(Saved entries)
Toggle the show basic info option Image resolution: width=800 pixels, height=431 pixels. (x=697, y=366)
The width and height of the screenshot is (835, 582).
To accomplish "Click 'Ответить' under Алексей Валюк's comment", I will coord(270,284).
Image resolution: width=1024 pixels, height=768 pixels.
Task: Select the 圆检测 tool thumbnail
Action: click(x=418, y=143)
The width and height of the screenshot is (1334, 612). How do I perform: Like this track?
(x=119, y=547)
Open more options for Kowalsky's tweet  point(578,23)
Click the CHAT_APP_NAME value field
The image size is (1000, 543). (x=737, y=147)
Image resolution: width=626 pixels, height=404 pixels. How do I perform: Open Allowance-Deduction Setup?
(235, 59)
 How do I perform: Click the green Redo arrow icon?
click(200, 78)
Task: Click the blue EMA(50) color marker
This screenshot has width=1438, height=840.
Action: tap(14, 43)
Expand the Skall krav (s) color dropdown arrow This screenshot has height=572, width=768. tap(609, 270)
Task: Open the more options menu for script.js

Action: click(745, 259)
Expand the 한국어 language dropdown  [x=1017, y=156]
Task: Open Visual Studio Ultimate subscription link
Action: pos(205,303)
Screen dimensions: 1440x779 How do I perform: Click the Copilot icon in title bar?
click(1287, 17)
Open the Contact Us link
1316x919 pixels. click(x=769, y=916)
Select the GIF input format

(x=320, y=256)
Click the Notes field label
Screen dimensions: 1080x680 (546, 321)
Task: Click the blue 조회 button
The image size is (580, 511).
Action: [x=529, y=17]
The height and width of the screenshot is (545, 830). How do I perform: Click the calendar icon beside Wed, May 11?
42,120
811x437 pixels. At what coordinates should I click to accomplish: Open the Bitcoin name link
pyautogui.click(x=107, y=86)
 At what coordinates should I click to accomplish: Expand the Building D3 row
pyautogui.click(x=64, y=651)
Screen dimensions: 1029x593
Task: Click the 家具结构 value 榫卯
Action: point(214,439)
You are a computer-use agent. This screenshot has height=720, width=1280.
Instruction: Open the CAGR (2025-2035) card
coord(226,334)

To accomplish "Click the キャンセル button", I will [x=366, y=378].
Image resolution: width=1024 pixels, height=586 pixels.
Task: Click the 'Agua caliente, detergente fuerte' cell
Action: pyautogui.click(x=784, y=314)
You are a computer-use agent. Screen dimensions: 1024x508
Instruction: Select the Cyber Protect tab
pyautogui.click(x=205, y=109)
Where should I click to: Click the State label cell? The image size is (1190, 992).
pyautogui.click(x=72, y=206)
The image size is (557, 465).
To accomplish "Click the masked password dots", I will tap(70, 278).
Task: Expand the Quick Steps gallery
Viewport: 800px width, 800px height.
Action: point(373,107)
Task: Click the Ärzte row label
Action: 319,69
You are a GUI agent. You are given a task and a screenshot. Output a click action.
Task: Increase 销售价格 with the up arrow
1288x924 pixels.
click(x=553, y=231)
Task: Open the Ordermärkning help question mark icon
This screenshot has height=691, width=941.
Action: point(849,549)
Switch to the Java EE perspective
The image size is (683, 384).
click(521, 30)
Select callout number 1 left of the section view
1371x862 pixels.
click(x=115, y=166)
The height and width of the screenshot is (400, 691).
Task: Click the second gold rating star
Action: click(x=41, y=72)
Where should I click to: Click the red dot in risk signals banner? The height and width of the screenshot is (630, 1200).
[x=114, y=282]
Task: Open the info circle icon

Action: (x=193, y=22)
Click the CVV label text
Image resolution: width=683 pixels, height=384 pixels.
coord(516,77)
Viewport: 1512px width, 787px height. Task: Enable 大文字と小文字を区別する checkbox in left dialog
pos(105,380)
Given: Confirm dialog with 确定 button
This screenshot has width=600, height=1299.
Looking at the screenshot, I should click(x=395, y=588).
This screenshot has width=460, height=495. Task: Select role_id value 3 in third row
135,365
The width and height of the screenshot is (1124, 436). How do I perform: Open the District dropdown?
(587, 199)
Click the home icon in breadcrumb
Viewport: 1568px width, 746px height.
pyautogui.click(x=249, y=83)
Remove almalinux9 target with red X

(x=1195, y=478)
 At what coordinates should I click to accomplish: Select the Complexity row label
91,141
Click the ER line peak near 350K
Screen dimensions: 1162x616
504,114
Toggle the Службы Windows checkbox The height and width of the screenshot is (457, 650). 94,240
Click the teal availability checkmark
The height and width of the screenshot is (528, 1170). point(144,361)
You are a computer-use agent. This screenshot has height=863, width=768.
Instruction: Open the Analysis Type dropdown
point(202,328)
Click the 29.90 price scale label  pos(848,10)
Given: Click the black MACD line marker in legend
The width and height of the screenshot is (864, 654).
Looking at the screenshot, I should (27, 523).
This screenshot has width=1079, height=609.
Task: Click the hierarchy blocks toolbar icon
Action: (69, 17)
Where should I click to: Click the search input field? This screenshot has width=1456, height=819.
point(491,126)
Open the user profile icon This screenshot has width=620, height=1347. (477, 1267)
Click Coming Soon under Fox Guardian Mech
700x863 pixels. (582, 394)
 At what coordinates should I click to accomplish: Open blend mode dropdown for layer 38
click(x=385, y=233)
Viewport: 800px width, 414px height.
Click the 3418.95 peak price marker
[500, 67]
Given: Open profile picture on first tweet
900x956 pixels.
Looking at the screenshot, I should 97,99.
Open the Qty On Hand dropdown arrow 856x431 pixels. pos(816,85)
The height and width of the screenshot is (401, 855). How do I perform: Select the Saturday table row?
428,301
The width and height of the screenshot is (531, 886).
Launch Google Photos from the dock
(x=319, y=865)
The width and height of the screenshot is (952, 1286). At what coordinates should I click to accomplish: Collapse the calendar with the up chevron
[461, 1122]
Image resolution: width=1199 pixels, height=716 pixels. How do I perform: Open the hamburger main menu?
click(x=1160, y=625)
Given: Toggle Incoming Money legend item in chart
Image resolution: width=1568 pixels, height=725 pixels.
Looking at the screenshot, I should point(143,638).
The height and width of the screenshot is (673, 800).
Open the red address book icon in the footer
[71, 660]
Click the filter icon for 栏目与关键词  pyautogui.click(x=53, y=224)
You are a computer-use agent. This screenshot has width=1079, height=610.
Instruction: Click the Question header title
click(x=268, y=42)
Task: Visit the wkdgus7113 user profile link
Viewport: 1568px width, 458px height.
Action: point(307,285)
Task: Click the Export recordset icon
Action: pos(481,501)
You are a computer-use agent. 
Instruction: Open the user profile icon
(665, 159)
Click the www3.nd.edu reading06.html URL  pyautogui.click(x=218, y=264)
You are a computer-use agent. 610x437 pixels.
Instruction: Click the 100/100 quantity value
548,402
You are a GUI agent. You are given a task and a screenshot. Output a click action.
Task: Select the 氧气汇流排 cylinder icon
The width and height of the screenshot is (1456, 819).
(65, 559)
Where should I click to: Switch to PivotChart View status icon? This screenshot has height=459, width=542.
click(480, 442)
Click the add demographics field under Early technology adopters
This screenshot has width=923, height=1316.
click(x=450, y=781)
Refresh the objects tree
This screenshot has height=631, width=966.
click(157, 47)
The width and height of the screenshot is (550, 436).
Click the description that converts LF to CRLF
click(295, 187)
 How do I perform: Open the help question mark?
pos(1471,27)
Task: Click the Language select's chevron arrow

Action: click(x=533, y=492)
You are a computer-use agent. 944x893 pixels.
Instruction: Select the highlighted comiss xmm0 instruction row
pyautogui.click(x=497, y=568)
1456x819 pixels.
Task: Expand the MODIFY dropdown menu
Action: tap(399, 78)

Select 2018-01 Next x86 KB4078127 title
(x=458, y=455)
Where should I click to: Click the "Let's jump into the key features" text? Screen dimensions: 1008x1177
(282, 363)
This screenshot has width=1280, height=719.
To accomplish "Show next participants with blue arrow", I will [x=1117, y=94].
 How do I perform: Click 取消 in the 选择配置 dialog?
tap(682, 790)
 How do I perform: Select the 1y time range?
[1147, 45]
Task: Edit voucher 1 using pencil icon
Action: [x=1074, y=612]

DESCRIPTION OF THE TASK – Take the lines from the one containing "This screenshot has width=923, height=1316." through the final line of the entries above, and set them down exactly, with nothing added.

SOLUTION TO THE EXERCISE –
This screenshot has width=923, height=1316.
click(x=450, y=781)
Refresh the objects tree
This screenshot has height=631, width=966.
click(157, 47)
The width and height of the screenshot is (550, 436).
Click the description that converts LF to CRLF
click(295, 187)
 How do I perform: Open the help question mark?
pos(1471,27)
Task: Click the Language select's chevron arrow

Action: click(x=533, y=492)
You are a computer-use agent. 944x893 pixels.
Instruction: Select the highlighted comiss xmm0 instruction row
pyautogui.click(x=497, y=568)
1456x819 pixels.
Task: Expand the MODIFY dropdown menu
Action: tap(399, 78)

Select 2018-01 Next x86 KB4078127 title
(x=458, y=455)
Where should I click to: Click the "Let's jump into the key features" text? Screen dimensions: 1008x1177
(282, 363)
This screenshot has width=1280, height=719.
To accomplish "Show next participants with blue arrow", I will [x=1117, y=94].
 How do I perform: Click 取消 in the 选择配置 dialog?
tap(682, 790)
 How do I perform: Select the 1y time range?
[1147, 45]
Task: Edit voucher 1 using pencil icon
Action: [x=1074, y=612]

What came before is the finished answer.